Animé par le journaliste Jérôme Colombain, ce rendez-vous incontournable de l'innovation a réuni durant plus de sept heures de nombreux acteurs économiques autour du thème « Transitions numérique et écologique, faut-il choisir ? ». Ils ont ainsi pu échanger en direct sur les différents enjeux autour de la transformation digitale et notamment celui de la réduction de son impact écologique, et sur de nombreux sujets d'actualité comme la 5G, l'intelligence artificielle ou les objets connectés.

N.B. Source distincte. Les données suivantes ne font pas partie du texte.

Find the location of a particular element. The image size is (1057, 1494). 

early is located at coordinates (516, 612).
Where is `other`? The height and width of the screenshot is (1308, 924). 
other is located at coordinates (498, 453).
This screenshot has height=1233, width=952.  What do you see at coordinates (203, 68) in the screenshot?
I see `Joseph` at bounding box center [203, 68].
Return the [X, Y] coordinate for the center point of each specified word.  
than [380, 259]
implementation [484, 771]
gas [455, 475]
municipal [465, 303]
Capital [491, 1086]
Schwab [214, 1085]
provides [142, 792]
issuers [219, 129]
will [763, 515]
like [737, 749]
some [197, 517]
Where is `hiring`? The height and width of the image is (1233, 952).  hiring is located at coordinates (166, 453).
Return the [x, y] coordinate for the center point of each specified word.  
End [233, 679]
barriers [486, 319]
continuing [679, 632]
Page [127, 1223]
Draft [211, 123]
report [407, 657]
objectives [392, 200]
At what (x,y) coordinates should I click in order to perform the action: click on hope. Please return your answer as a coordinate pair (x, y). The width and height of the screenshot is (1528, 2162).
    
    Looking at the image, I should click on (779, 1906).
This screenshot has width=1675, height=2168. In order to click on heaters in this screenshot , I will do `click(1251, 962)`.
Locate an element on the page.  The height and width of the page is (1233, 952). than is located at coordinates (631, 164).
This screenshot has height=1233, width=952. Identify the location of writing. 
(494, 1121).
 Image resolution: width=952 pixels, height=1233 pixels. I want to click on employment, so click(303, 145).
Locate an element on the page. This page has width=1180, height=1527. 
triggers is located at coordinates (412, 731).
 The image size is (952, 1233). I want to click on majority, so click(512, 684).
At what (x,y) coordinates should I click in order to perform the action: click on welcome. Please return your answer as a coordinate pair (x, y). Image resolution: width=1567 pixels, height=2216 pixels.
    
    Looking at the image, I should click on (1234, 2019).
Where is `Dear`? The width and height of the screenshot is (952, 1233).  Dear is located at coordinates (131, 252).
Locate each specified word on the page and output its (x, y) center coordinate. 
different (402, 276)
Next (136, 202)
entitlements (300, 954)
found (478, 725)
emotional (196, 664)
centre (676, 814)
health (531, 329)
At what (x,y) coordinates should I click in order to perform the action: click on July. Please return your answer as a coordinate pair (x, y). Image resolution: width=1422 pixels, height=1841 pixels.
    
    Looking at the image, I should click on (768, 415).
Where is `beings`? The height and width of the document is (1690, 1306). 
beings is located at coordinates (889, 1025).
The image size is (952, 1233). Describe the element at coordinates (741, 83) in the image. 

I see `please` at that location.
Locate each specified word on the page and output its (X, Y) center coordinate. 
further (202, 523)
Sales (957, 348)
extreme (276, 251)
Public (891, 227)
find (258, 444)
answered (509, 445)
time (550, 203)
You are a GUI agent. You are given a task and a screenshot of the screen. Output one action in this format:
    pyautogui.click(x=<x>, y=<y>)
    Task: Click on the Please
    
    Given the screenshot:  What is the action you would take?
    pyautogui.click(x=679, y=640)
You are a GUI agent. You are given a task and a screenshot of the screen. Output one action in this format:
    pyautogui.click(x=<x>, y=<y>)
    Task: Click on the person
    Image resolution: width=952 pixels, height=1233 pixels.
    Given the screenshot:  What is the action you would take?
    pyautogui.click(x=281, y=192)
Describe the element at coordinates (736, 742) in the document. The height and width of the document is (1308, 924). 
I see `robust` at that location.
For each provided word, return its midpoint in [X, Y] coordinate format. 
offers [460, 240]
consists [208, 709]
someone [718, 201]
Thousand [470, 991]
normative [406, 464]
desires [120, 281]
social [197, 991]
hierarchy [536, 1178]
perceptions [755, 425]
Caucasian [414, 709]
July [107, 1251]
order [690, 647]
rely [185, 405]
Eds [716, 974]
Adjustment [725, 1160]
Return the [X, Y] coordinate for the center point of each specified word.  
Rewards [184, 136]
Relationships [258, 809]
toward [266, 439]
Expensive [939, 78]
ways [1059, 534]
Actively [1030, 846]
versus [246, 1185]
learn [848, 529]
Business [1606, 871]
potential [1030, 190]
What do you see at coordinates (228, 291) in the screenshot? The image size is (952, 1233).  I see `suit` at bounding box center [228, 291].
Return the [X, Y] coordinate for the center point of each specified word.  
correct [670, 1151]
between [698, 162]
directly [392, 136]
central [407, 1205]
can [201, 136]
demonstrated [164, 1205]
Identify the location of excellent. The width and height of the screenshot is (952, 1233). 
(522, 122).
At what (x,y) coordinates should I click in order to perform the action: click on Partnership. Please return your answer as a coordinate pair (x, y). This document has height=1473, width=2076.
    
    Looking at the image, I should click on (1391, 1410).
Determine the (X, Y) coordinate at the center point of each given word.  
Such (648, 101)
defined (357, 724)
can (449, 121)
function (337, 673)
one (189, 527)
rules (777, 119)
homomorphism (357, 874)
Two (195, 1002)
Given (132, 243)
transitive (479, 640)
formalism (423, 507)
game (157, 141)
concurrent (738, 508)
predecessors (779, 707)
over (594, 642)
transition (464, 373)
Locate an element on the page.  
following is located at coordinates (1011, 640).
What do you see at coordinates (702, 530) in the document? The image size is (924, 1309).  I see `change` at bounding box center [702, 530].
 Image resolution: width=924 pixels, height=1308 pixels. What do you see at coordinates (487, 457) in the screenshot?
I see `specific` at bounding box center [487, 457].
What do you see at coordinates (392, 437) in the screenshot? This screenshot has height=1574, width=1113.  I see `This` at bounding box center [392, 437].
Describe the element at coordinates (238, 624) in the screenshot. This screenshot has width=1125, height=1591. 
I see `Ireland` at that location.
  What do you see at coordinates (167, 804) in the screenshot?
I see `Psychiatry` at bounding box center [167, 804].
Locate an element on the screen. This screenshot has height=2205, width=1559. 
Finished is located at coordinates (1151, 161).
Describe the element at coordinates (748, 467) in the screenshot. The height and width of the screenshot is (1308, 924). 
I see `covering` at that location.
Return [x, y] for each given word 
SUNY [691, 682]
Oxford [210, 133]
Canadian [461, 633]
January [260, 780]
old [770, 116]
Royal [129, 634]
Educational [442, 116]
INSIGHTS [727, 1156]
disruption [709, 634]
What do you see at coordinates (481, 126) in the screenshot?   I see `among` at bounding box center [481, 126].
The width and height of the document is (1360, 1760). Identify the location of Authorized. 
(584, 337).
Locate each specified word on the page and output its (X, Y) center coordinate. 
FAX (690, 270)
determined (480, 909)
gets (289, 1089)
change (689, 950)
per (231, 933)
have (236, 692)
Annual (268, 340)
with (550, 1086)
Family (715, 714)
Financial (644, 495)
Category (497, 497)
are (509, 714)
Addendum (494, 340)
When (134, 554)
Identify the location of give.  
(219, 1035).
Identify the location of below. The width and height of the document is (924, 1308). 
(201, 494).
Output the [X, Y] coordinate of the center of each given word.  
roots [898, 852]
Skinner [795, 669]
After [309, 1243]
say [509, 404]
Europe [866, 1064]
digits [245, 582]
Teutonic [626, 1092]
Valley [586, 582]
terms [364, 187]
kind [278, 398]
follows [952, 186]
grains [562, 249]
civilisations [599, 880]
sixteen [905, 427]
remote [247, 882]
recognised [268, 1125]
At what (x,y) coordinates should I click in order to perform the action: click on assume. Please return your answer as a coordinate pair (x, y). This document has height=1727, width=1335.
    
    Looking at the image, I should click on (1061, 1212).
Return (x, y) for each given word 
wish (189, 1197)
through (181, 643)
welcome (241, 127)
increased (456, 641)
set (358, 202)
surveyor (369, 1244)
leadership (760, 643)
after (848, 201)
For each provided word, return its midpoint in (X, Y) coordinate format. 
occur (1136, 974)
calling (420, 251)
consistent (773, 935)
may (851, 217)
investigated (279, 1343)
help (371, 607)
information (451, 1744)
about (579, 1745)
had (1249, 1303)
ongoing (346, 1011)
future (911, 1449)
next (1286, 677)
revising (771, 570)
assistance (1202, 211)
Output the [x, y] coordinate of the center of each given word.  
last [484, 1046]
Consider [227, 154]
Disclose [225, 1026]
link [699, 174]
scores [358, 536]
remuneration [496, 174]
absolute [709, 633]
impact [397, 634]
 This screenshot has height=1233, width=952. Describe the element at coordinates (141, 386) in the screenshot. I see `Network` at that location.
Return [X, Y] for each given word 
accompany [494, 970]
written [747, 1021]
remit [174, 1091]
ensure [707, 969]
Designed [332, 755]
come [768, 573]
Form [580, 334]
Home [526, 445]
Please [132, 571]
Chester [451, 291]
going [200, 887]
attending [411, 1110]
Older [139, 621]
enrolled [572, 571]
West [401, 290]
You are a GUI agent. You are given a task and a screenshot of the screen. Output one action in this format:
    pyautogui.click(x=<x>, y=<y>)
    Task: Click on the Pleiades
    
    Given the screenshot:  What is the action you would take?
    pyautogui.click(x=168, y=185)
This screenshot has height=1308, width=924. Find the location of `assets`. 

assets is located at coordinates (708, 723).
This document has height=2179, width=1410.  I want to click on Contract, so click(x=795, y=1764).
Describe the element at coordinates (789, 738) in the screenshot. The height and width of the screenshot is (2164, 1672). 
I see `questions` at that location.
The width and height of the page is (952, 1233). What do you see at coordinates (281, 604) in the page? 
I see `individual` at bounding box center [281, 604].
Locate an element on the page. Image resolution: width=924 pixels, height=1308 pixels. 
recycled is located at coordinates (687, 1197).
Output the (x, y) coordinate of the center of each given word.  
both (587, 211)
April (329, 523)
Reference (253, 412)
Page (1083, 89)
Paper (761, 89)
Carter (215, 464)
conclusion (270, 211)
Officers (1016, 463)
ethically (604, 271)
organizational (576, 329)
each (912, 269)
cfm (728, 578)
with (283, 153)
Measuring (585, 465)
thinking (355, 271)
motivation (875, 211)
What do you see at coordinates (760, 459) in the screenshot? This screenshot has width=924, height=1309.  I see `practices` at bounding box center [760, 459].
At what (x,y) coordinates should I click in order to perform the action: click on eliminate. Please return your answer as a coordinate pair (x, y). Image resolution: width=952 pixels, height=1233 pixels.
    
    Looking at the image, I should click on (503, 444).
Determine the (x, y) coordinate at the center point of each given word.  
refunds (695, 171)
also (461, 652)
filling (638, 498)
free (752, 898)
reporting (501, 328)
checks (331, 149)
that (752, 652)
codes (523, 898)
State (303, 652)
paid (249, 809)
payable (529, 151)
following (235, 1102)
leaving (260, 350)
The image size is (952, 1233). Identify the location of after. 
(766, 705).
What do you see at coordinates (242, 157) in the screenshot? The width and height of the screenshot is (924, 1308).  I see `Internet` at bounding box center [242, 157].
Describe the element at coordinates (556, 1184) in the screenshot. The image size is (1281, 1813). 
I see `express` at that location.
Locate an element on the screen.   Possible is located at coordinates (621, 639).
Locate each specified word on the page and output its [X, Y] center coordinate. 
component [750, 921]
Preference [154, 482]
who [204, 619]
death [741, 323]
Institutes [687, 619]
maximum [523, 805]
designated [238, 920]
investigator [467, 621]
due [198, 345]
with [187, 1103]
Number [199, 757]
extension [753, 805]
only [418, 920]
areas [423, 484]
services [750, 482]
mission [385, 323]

Un discours d'ouverture prônant un numérique responsable
L'édition 2020 a été lancée par l'intervention de Geoffroy Roux de Bézieux, président du Mouvement des entreprises de France (MEDEF), co-organisateur de cet évènement, qui soutient et encourage la digitalisation des entreprises, qui n'est pas encore totale, et promeut une numérisation responsable. Une numérisation qui est d'autant plus cruciale aux TPE et PME pour traverser la crise sanitaire et économique actuelle et participer à la « nécessaire transition numérique du pays ». Pour le président du MEDEF, la technologie peut donc permettre de résoudre des problèmes de société, dont ceux liés à l'écologie et la 5G n'est pas incompatible avec le concept de sobriété numérique. Il estime que le progrès scientifique et technologique est porteur de solutions et peut contribuer à l'épanouissement des individus. Si la croissance de la numérisation de l'économie a indéniablement des effets sur la planète, l'ensemble de ses effets sur l'environnement et les évitements de CO2 doivent être pris en compte. Qu'il s'agisse du télétravail ou des réunions à distance, des moyens technologiques existent pour agir ensemble pour une croissance économique responsable.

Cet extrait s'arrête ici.